Personal information
- Date of birth: 22 February 1996 (age 30)
- Place of birth: Ivry-sur-Seine, France
- Height: 1.81 m (5 ft 11 in)
- Position: Winger

Team information
- Current team: Bordeaux
- Number: 27

Youth career
- 2003–2004: CA Vitry
- 2004–2009: Bonneuil sur Marn
- 2009–2014: Bordeaux

Senior career*
- Years: Team / Apps / (Gls)
- 2014–2016: Bordeaux II / 47 / (6)
- 2016–2017: Auxerre II / 19 / (2)
- 2017–2019: Reims II / 22 / (4)
- 2018–2019: Reims / 1 / (0)
- 2018–2019: → Quevilly-Rouen (loan) / 34 / (6)
- 2019–2020: US Boulogne / 17 / (6)
- 2020–2022: Caen / 27 / (1)
- 2022–2024: Annecy / 48 / (4)
- 2024: Şanlıurfaspor / 0 / (0)
- 2024–2025: Martigues / 10 / (0)
- 2025–: Bordeaux / 11 / (1)

International career^{‡}
- 2011: France U16 / 3 / (0)

= Steve Shamal =

French footballer (born 1996)

Steve Shamal (born 22 February 1996) is a French professional footballer who plays as a winger for Championnat National 1 club Bordeaux.

==Club career==
On 10 August 2017, Shamal joined Stade de Reims after a couple of years in the reserve sides of Bordeaux and Auxerre. Shamal made his first team debut for Reims in a 3–1 Ligue 2 win over RC Lens on 17 March 2018. He signed his first professional contract, of three-years duration, with the club in April 2018. He helped Reims win the 2017–18 Ligue 2 and gain promotion to Ligue 1 for the 2018-19 season.

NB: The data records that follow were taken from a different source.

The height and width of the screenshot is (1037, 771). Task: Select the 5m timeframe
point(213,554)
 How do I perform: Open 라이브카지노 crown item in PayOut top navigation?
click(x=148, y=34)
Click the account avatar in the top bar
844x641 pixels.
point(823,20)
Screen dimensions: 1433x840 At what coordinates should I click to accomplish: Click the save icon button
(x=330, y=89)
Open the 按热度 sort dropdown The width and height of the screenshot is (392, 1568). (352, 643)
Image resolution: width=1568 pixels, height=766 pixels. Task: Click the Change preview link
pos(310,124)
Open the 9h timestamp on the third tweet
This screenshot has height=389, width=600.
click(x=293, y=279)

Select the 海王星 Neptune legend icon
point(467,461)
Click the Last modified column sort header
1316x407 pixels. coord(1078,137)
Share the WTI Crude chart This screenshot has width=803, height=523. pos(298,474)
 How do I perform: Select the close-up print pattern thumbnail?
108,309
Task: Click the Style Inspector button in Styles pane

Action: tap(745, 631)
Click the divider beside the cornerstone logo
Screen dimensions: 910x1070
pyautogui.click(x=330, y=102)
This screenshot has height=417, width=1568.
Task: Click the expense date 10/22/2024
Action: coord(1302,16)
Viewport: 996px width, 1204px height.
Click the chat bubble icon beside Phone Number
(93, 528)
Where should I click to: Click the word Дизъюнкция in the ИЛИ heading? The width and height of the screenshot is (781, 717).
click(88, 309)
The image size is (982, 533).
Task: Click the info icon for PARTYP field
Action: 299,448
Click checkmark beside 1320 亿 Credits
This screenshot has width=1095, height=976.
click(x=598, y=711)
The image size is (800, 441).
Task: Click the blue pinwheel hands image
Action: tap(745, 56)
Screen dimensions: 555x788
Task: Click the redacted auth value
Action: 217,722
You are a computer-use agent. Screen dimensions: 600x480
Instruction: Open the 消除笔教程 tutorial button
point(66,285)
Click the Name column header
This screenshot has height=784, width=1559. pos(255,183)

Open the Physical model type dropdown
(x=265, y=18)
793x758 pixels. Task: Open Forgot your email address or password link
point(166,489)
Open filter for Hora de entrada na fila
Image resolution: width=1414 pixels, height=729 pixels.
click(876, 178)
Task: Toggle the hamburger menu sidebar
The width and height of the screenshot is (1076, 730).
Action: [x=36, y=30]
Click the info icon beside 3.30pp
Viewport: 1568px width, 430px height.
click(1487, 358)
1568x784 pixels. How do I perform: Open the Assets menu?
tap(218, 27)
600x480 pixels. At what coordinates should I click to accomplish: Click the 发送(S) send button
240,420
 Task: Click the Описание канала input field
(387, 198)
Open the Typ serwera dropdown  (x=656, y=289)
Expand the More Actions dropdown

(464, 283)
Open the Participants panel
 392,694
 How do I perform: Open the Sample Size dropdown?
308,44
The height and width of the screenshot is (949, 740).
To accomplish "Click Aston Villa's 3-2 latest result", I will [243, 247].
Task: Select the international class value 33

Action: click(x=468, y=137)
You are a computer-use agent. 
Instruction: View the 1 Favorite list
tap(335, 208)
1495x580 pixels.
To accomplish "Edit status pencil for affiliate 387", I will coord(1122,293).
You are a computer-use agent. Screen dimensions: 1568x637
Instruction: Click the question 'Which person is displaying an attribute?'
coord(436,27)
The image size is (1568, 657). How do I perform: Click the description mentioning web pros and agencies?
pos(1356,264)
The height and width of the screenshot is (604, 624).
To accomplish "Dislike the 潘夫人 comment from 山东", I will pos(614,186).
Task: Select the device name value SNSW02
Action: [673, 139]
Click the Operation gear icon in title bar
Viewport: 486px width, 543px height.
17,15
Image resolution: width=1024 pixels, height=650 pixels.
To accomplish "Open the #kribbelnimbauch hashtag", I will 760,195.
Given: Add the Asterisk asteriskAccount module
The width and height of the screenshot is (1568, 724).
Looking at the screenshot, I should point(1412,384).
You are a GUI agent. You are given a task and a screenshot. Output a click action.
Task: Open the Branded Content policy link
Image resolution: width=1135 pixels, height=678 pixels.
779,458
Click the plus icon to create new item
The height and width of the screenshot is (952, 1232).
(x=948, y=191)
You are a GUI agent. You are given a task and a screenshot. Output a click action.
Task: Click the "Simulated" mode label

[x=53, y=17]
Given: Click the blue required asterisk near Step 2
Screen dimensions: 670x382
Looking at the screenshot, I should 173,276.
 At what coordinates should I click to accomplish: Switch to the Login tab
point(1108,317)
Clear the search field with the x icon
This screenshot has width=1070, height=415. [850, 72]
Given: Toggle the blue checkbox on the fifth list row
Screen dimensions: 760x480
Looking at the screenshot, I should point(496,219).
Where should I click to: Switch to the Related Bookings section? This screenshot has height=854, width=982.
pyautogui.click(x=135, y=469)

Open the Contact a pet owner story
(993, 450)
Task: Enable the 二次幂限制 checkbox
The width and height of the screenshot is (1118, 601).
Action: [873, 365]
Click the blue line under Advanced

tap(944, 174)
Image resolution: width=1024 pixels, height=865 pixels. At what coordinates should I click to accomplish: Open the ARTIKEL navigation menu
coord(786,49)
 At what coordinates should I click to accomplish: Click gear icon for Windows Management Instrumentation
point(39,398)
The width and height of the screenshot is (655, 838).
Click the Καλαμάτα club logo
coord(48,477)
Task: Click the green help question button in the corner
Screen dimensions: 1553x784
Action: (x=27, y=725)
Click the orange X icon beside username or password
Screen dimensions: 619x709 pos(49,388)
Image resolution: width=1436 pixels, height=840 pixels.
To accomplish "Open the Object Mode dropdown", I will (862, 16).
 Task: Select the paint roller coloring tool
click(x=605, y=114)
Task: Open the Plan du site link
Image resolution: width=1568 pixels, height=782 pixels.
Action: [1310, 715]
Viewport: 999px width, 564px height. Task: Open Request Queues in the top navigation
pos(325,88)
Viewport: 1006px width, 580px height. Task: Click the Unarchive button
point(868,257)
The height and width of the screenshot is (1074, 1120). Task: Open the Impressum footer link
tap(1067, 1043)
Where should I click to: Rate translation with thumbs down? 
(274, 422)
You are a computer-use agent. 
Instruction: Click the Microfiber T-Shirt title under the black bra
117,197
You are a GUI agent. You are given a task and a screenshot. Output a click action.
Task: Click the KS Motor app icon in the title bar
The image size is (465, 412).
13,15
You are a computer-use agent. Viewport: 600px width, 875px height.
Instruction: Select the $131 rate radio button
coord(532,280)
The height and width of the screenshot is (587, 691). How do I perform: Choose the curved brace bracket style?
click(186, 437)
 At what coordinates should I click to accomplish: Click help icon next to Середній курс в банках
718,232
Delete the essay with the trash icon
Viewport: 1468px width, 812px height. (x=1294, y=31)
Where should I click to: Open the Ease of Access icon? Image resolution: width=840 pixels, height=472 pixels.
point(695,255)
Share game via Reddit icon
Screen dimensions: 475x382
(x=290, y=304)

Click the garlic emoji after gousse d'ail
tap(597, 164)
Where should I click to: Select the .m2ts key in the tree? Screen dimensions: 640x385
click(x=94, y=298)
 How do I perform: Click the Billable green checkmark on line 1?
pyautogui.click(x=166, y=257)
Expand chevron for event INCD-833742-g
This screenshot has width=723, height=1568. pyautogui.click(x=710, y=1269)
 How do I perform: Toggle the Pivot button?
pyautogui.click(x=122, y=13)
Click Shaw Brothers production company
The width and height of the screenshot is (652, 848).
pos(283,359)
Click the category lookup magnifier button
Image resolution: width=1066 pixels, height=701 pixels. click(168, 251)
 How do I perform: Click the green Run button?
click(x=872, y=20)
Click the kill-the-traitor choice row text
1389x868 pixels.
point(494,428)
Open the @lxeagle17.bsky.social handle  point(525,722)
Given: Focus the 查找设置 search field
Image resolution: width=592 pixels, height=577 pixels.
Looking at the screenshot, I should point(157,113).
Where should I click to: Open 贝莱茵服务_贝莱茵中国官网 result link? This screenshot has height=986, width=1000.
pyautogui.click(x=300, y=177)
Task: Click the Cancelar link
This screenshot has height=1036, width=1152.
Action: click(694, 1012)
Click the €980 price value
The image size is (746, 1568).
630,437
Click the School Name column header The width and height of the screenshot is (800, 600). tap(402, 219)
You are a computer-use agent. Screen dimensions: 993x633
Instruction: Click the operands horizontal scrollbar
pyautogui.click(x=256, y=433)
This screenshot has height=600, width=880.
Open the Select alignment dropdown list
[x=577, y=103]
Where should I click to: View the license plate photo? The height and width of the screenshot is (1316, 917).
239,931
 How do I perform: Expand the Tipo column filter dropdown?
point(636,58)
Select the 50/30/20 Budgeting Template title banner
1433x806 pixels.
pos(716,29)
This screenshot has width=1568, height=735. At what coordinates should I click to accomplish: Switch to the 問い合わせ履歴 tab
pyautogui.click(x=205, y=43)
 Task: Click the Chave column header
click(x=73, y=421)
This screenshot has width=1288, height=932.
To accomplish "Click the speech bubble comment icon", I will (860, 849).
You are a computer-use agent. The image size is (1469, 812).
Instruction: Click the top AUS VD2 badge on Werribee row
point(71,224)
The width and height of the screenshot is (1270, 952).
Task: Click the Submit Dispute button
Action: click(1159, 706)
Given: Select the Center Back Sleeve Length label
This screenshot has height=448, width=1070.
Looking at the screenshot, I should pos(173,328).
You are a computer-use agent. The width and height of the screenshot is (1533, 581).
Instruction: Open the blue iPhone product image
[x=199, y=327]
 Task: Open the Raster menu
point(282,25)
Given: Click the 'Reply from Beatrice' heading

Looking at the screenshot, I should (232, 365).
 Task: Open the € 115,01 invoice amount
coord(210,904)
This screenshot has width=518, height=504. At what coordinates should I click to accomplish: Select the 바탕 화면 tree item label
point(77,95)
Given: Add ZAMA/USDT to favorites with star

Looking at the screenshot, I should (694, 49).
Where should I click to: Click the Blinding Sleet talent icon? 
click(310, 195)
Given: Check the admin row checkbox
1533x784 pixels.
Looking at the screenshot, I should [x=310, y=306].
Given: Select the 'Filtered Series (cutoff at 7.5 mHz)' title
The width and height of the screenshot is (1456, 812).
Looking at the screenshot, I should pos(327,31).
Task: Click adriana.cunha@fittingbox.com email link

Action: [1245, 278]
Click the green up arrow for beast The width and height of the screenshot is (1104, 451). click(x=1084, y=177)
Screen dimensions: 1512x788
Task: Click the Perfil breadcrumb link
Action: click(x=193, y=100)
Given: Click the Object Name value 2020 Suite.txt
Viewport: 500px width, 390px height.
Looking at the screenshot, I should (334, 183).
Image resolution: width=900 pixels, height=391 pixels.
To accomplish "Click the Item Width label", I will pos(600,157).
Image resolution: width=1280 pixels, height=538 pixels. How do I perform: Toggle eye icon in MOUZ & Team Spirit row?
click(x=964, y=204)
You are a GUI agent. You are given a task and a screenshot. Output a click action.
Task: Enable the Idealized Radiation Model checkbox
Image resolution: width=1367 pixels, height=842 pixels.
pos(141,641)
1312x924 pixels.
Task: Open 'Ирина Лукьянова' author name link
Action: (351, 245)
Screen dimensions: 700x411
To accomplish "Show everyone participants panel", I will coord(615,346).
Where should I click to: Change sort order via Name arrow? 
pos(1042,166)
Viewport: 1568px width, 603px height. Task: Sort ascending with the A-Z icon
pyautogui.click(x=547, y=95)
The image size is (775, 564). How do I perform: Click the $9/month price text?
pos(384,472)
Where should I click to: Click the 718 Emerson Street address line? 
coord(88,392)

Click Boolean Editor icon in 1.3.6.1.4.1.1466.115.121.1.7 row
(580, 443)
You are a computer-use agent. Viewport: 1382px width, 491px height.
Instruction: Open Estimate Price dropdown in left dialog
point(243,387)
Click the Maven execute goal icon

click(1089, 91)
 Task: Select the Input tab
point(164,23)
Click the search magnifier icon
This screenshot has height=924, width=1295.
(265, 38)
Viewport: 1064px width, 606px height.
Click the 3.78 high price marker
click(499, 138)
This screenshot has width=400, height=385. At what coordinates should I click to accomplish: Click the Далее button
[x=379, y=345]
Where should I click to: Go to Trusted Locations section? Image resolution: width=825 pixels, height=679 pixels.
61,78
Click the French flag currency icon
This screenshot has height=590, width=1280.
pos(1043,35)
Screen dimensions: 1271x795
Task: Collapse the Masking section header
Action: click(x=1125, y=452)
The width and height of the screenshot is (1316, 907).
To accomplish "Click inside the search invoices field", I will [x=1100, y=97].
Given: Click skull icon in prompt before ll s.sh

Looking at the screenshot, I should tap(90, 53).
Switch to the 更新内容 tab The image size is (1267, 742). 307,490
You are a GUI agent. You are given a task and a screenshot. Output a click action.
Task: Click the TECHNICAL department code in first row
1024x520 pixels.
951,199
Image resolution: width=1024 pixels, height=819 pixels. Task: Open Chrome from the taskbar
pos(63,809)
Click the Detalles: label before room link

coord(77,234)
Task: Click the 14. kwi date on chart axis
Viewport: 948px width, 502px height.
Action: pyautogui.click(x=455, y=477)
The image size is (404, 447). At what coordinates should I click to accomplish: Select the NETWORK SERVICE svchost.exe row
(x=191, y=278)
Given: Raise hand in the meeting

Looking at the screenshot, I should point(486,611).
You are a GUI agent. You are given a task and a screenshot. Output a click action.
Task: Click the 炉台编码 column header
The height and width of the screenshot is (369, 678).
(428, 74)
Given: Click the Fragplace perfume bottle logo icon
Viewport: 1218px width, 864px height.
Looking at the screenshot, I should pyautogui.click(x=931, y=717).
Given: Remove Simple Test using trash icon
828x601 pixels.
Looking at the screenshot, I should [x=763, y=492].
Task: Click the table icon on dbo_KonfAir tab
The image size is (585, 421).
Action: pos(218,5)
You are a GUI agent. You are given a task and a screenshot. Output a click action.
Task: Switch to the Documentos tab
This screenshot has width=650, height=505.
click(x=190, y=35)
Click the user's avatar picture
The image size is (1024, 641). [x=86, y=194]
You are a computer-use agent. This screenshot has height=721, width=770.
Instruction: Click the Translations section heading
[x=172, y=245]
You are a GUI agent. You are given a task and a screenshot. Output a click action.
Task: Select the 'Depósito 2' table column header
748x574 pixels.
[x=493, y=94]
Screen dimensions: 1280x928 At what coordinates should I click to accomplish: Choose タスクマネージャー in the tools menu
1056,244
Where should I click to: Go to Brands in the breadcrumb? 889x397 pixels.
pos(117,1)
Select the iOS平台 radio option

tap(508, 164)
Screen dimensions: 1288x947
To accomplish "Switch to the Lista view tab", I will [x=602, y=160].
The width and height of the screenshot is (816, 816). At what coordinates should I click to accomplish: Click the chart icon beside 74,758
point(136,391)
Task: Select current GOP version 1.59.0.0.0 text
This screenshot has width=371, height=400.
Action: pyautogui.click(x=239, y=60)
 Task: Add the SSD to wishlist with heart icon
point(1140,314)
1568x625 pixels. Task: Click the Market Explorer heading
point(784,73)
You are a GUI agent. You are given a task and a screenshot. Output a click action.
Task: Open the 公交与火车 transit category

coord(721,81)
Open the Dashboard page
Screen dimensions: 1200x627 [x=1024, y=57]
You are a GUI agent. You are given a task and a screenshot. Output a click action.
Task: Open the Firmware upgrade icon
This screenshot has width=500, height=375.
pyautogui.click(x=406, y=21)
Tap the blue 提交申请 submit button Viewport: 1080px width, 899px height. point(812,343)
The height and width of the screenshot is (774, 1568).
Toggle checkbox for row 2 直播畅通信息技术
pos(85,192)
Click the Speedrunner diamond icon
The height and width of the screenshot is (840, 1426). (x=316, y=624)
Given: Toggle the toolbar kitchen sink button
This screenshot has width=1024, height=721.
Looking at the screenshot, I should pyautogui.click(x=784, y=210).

In June 2018 Shamal joined Quevilly-Rouen on a season-long loan.

In August 2019 Shamal joined Boulogne on a two-year deal. Having been tracked by Caen throughout the 2019–20 season, he was signed by the club in October 2020, although due to a cruciate ligament injury he was not expected to play until 2021.

On 17 June 2022, Shamal agreed to move to Annecy. On 8 July 2025, he returned to his youth club Bordeaux.

==International career==
Shamal was born in France to a Palestinian father and Algerian mother. He is a youth international for France, having played for the France U16s.